--- Passage Enclosed Below ---

Similarly, the drug resistance curve for Acinetobacter sp. was relatively high, increasing from approximately 60.00% to 100% over the study period for the drugs amoxicillin/clavulanic acid, ciprofloxacin, ceftriaxone, cefuroxime, and gentamicin (Figure 2c). S. aureus exhibited minimal drug resistance (Figure 2d). The antibiogram data analysis showed that azithromycin drug resistance decreased from 89.00% to 69.00%, whereas ciprofloxacin resistance showed increasing trends from 54.00% to 64.00%. MRSA was quite common in hospital-admitted patients, and its prevalence was in part due to poor infection control in the hospital area. Healthcare-associated MRSA was found to be more drug resistant.

--- End of Enclosed Passage ---
--- Dataset entries Enclosed Below ---

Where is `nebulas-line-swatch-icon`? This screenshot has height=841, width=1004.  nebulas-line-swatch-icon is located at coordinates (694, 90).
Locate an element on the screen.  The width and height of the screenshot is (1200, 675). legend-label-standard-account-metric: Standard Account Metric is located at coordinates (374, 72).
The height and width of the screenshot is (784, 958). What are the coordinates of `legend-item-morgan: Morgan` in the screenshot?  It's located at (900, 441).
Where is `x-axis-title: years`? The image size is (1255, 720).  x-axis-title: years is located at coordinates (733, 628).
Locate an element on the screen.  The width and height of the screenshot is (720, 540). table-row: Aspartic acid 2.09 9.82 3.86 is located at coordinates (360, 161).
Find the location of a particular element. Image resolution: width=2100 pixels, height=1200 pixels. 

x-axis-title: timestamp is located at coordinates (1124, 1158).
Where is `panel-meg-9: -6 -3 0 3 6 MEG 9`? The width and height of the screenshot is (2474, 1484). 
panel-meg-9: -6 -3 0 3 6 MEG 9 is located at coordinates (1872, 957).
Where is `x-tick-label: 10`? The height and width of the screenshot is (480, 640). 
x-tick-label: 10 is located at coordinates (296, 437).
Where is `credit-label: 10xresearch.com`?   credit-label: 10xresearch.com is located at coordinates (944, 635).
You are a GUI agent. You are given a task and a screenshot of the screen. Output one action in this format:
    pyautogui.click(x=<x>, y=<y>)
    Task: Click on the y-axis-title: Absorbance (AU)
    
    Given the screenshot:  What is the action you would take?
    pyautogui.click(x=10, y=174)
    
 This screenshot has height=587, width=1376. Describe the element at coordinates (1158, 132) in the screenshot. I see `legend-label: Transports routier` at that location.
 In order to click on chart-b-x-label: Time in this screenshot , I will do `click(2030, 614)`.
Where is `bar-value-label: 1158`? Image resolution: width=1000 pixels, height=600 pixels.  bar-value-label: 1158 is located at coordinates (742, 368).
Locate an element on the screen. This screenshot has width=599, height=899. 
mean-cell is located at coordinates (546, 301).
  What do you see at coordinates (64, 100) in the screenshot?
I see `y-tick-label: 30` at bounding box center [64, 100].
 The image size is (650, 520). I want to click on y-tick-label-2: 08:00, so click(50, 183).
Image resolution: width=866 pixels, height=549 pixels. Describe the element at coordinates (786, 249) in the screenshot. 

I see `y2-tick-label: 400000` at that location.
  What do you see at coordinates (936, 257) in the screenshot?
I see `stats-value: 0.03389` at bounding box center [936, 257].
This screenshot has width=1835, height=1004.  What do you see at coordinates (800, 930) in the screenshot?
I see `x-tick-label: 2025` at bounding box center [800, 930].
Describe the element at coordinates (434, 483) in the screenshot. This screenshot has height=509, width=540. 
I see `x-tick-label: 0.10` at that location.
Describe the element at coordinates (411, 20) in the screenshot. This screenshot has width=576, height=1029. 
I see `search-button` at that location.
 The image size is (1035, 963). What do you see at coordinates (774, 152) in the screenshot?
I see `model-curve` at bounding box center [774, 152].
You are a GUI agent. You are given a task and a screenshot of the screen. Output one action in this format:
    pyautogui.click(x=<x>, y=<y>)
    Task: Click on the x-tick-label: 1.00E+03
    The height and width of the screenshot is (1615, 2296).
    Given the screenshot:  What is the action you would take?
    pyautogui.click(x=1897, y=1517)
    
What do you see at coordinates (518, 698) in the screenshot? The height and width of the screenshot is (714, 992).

--- End of Enclosed Dataset entries ---

### Required work
Extend the passage on bacterial drug resistance trends, beginning right after its last sentence about healthcare-associated MRSA.

### Task answer
4. Discussion
AMR is considered a top 10 threat to human as well as animal health, and it has been estimated that it may cause up to 10 million deaths globally per year by 2050 in the absence of action [25]. Therefore, continual surveillance is recommended by the World Health Organization (WHO) to control the emergence of resistance to different pathogens [25]. Despite the urgency of investigating the trends and patterns of AMR, very limited studies have been reported on the resistance trends in pathogens in Mymensingh, Bangladesh. However, the lack of sufficient data on antibiotic resistance makes it difficult to clearly and precisely understand the magnitude of the problem. In this study, we aimed to explain the AMR patterns and trends of the most common microorganisms at the MMCH, hoping that the knowledge and evidence of the AMR pattern might assist physicians and local administrations to seek solutions to the AMR problems in Bangladesh. In addition, this study allowed us to identify errors in the data and to assess the gaps in data quality in the hospital. These findings could be used to periodically monitor and investigate the hospital’s AMR trends and patterns. Our analysis was based on retrospective data; however, due to the COVID-19 pandemic, the AMR data were limited to 2020.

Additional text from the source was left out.